The tweets were reportedly from 2011. She was 17.

McCammond’s peers have largely spoken out in defense of her, while online, a fresh debate over “cancel culture” reignited.

“I became a journalist to help lift up the stories and voices of our most vulnerable communities. As a young woman of color, that’s part of the reason I was so excited to lead the Teen Vogue team in its next chapter,” McCammond said in a statement.

“I should not have tweeted what I did and I have taken full responsibility for that. I look at my work and growth in the years since, and have redoubled my commitment to growing in the years to come as both a person and as a professional. I wish the talented team at Teen Vogue the absolute best moving forward. Their work has never been more important, and I will be rooting for them.”

“There are so many stories left to be told, especially those about marginalized communities and the issues affecting them. I hope to have the opportunity to re-join the ranks of tireless journalists who are shining light on the issues that matter every single day,” she said.

Initially, Condé Nast, Teen Vogue’s publisher, stood by McCammond, but they changed their following pressure from the publication’s staff, readers and then when least two advertisers pulled out.

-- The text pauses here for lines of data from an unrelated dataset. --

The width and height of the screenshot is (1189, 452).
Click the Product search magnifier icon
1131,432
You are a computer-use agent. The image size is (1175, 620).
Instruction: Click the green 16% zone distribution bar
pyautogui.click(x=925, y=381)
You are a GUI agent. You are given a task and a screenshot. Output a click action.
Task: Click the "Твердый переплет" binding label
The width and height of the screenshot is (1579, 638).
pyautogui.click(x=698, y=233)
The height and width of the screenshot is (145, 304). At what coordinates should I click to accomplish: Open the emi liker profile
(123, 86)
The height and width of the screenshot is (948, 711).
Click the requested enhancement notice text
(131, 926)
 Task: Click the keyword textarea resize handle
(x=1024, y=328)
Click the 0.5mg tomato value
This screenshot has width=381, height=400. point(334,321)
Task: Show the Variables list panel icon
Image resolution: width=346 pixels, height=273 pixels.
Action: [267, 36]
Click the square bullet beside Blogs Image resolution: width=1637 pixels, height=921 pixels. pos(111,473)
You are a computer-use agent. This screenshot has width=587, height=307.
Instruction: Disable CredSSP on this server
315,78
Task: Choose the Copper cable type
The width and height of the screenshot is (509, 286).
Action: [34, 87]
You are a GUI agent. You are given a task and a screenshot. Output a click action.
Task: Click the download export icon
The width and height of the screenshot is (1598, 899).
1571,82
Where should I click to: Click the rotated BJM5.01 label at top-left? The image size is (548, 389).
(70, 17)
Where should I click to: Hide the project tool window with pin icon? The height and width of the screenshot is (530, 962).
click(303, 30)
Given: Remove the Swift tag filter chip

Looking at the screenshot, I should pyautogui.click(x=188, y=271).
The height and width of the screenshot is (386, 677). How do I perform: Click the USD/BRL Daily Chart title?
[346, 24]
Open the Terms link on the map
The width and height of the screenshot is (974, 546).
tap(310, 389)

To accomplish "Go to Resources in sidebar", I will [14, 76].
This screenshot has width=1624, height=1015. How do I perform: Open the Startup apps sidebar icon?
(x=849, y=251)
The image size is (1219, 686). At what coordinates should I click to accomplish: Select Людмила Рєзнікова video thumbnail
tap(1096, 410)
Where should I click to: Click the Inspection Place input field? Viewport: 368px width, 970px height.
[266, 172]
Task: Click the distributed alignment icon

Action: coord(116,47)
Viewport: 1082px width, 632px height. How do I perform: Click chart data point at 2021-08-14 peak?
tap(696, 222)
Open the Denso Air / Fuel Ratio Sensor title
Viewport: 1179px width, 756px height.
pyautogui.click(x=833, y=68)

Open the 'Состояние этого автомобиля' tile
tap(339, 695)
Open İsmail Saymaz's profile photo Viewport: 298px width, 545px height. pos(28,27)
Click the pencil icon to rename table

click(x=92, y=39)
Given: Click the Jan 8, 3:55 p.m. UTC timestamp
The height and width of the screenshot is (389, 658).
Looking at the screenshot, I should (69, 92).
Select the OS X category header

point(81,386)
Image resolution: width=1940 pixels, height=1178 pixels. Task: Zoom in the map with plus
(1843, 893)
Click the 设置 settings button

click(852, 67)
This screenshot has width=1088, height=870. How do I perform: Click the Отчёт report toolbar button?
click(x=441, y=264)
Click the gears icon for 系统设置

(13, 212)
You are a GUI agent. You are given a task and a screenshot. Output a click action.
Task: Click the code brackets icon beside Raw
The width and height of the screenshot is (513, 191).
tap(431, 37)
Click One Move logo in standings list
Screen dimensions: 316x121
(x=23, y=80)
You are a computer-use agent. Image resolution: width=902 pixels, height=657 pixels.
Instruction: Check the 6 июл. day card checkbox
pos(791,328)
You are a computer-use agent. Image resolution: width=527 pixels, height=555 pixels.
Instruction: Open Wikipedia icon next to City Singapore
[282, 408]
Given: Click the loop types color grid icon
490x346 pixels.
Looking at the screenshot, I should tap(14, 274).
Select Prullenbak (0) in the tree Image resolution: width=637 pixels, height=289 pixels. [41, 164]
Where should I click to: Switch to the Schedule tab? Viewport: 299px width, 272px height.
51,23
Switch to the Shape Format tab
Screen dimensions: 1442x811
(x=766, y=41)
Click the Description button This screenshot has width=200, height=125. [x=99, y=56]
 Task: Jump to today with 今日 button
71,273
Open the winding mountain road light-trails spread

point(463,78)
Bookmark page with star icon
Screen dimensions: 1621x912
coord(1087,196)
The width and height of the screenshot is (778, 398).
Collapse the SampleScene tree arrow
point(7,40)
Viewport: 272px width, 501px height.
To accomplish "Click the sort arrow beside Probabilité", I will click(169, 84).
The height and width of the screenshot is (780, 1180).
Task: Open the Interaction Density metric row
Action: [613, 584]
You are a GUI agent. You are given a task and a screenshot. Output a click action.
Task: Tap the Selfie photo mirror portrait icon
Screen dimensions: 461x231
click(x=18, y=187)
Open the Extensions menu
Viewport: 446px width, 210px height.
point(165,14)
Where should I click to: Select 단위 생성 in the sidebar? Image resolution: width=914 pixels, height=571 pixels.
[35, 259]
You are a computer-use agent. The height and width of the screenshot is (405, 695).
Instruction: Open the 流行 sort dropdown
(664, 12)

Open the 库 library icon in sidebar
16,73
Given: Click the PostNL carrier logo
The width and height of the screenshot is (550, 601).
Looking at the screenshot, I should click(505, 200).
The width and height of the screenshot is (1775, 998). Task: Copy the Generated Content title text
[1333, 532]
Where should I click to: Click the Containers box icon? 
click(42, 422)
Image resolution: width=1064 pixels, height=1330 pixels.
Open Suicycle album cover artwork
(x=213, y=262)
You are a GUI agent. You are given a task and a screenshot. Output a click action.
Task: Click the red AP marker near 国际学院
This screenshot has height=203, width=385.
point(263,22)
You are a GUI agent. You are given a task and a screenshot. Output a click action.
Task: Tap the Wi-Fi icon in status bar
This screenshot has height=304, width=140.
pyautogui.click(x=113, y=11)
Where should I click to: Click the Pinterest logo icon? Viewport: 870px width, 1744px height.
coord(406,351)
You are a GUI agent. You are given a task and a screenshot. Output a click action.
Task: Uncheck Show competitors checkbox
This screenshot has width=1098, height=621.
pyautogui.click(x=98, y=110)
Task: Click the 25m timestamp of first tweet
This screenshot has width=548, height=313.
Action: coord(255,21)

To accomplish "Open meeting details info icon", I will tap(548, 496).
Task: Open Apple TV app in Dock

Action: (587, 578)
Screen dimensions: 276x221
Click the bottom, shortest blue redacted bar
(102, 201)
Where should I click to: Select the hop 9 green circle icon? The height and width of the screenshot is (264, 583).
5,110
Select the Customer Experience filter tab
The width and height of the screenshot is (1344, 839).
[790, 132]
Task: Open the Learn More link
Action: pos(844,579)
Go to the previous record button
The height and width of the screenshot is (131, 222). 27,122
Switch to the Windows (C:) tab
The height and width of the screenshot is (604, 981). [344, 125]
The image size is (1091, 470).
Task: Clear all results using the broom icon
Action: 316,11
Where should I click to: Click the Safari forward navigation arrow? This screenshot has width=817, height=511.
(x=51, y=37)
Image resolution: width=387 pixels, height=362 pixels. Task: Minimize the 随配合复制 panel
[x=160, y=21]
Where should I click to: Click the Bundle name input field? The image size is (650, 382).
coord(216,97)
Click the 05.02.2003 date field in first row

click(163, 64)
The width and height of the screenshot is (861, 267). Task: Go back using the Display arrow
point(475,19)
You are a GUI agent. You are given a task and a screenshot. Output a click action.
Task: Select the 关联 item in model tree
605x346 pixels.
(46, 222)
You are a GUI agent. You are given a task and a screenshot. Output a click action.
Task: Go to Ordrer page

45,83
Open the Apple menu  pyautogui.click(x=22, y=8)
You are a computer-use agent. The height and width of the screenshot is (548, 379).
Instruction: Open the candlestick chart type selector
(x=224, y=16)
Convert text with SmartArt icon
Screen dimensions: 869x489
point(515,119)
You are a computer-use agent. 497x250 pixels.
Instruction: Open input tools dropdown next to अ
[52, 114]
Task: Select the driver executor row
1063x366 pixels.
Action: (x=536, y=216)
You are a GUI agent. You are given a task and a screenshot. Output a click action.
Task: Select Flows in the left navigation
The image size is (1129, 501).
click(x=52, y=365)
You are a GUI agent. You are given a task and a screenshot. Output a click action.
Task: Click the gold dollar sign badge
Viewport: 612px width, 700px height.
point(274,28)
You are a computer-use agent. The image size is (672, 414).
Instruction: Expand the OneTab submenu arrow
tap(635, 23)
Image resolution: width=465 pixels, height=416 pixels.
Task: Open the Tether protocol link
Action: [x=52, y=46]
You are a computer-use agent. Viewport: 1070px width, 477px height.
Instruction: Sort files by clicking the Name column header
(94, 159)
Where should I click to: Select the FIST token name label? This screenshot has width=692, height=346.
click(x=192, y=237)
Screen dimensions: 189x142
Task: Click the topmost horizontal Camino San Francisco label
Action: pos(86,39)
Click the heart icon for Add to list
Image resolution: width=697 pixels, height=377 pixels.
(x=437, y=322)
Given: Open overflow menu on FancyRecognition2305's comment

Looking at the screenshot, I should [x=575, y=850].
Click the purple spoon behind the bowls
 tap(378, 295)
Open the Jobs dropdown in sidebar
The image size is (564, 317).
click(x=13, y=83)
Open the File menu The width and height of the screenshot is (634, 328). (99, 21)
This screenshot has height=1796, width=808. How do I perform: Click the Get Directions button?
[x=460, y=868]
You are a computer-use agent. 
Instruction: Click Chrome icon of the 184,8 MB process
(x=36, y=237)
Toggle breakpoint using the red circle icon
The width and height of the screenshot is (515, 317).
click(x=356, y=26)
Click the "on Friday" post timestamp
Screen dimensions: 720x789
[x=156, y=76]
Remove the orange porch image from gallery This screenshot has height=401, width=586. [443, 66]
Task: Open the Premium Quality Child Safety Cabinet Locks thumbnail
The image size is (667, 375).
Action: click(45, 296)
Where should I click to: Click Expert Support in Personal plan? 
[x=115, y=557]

“After speaking with Alexi this morning, we agreed that it was best to part ways, so as to not overshadow the important work happening at Teen Vogue,” Chief People Officer Stan Duncan wrote in an internal memo, shared online.

While racism and homophobia cannot be condoned, the assumption that McCammond could have evolved and learned as an adult is not far-fetched.

Despite launching an impressive career as a journalist and having a slew of writers and collaborators cosigning McCammond’s character — it has still fallen on unforgiving ears. Which begs the question, how can an individual prove they have grown and genuinely changed their ways and actions if all it takes is a screenshot of a decade-old tweet to end it all?

How can a person compete with that?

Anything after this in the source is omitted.